■ **YOUR GOAL**:
There is a line below that contains "You are a computer-use agent. 1372x893". Please reproduce it and all following lines exactly, through the final one.

++++ RECORDS

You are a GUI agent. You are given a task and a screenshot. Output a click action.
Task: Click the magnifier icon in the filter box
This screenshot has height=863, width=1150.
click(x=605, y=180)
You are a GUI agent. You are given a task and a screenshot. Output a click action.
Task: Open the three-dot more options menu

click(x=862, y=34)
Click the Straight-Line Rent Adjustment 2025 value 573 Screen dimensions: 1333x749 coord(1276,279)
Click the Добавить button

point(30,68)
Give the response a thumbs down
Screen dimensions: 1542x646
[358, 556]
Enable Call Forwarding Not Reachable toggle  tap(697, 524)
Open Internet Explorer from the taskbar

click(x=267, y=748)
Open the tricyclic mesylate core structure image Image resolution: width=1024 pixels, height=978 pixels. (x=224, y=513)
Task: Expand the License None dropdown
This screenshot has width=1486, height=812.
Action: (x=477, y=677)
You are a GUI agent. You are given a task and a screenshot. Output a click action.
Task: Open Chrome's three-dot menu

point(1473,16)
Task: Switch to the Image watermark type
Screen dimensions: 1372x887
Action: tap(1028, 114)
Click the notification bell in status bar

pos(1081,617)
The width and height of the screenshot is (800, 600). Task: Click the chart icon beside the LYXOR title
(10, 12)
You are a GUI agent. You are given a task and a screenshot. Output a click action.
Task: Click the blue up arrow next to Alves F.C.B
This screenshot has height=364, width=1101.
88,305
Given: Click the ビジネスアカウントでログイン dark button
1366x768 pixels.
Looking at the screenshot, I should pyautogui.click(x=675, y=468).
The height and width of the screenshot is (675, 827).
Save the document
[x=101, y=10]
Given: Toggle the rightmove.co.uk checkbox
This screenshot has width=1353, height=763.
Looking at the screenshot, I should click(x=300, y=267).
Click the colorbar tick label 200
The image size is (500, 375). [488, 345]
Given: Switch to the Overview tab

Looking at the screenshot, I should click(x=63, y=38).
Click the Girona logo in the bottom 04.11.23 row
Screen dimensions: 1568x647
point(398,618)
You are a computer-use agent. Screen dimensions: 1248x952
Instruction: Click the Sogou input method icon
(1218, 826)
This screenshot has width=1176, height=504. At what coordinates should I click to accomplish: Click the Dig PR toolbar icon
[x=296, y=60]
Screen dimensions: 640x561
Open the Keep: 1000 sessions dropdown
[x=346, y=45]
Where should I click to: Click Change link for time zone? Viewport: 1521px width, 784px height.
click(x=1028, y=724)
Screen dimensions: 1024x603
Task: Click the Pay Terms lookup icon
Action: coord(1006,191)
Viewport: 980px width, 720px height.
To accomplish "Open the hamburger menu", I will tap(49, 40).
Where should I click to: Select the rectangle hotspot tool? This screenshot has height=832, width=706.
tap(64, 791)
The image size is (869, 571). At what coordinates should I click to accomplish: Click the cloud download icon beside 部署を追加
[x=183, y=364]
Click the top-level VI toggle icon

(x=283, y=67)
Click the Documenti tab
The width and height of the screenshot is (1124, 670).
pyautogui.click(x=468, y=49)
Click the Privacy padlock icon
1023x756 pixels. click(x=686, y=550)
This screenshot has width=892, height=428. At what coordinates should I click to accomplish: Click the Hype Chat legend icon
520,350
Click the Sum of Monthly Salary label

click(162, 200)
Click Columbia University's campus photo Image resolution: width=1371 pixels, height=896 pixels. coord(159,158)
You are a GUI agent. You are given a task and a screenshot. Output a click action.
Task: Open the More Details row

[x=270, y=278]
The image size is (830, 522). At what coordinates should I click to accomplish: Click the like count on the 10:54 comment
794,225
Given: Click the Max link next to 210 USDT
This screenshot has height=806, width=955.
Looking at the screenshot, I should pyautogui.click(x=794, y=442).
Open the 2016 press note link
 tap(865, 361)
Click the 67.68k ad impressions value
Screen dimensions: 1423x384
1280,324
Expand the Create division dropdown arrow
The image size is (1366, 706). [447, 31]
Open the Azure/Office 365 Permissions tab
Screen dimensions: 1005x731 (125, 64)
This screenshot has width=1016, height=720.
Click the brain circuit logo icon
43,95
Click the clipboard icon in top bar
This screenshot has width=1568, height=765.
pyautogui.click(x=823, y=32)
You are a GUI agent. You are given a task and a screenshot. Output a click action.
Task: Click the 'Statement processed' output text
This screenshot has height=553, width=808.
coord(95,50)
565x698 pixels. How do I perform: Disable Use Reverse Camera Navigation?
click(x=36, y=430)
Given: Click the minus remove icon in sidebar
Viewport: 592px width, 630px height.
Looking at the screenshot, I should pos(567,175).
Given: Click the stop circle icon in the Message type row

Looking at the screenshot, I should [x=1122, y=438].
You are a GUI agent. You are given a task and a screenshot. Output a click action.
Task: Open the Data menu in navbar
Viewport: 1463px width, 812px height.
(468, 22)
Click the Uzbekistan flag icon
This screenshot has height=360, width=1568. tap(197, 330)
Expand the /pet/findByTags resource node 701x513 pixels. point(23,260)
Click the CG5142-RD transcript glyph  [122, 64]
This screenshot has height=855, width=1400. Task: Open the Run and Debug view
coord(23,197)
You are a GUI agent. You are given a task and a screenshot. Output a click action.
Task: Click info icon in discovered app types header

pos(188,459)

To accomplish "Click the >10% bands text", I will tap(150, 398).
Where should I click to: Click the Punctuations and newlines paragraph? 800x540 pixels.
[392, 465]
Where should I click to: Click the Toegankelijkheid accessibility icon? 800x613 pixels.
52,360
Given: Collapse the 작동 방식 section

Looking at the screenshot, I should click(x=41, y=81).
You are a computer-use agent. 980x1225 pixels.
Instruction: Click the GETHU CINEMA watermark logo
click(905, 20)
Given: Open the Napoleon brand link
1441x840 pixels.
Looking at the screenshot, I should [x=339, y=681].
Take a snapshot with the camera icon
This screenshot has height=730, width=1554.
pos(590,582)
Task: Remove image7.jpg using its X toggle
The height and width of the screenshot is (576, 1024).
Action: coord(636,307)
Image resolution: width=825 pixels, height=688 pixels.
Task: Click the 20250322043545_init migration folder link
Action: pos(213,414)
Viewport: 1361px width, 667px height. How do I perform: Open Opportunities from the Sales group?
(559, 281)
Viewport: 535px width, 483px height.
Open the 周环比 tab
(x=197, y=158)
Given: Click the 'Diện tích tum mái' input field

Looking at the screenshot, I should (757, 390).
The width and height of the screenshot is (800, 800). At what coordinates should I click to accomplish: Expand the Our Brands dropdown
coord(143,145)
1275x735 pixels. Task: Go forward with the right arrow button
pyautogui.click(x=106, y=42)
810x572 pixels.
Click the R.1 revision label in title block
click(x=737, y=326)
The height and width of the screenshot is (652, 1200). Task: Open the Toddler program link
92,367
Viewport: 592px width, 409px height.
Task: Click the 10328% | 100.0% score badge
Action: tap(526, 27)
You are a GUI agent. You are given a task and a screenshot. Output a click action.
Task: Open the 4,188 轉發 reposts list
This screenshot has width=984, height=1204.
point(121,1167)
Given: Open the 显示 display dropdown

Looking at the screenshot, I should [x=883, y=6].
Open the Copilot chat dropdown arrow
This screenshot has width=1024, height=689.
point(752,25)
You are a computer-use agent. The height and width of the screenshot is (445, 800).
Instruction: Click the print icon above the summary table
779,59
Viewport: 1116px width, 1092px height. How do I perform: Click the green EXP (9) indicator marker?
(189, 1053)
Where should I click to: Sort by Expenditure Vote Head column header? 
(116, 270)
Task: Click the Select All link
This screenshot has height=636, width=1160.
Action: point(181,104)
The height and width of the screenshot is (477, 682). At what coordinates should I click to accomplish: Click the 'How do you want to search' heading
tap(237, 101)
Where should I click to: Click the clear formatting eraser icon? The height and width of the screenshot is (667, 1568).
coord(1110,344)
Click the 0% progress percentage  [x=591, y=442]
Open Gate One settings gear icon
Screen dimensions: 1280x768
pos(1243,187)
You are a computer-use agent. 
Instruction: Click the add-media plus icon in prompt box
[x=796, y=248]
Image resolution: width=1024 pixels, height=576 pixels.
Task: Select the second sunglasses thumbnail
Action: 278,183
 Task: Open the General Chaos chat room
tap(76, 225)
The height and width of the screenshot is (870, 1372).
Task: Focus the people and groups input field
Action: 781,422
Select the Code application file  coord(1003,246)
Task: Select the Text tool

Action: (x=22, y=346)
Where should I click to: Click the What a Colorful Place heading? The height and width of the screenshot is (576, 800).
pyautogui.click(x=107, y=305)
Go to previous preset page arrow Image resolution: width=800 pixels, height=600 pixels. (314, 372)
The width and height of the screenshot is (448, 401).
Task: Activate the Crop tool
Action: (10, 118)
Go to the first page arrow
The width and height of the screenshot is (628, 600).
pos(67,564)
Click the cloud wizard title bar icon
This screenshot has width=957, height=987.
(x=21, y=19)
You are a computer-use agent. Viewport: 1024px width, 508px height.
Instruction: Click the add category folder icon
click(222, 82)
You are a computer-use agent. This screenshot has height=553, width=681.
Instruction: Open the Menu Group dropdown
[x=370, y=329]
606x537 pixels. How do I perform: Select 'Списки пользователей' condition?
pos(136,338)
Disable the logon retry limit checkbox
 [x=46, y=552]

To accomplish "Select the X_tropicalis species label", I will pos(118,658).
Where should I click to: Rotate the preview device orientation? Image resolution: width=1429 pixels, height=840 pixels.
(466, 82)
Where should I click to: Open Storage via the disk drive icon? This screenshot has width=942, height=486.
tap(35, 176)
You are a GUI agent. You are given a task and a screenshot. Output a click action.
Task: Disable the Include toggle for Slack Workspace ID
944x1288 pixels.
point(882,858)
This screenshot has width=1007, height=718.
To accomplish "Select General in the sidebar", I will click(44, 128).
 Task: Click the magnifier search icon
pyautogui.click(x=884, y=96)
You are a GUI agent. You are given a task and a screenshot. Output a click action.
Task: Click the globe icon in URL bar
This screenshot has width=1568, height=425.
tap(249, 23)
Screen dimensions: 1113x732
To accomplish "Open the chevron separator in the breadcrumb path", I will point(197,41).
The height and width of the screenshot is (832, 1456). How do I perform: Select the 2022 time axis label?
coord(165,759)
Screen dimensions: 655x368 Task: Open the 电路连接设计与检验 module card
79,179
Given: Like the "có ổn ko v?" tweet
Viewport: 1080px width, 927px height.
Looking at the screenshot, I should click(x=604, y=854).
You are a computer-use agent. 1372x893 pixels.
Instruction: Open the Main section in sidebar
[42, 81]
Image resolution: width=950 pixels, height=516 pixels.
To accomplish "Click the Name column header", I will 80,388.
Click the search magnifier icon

++++++++

■ **COMPLETED EXERCISE**:
You are a computer-use agent. 1372x893 pixels.
Instruction: Open the Main section in sidebar
[42, 81]
Image resolution: width=950 pixels, height=516 pixels.
To accomplish "Click the Name column header", I will 80,388.
Click the search magnifier icon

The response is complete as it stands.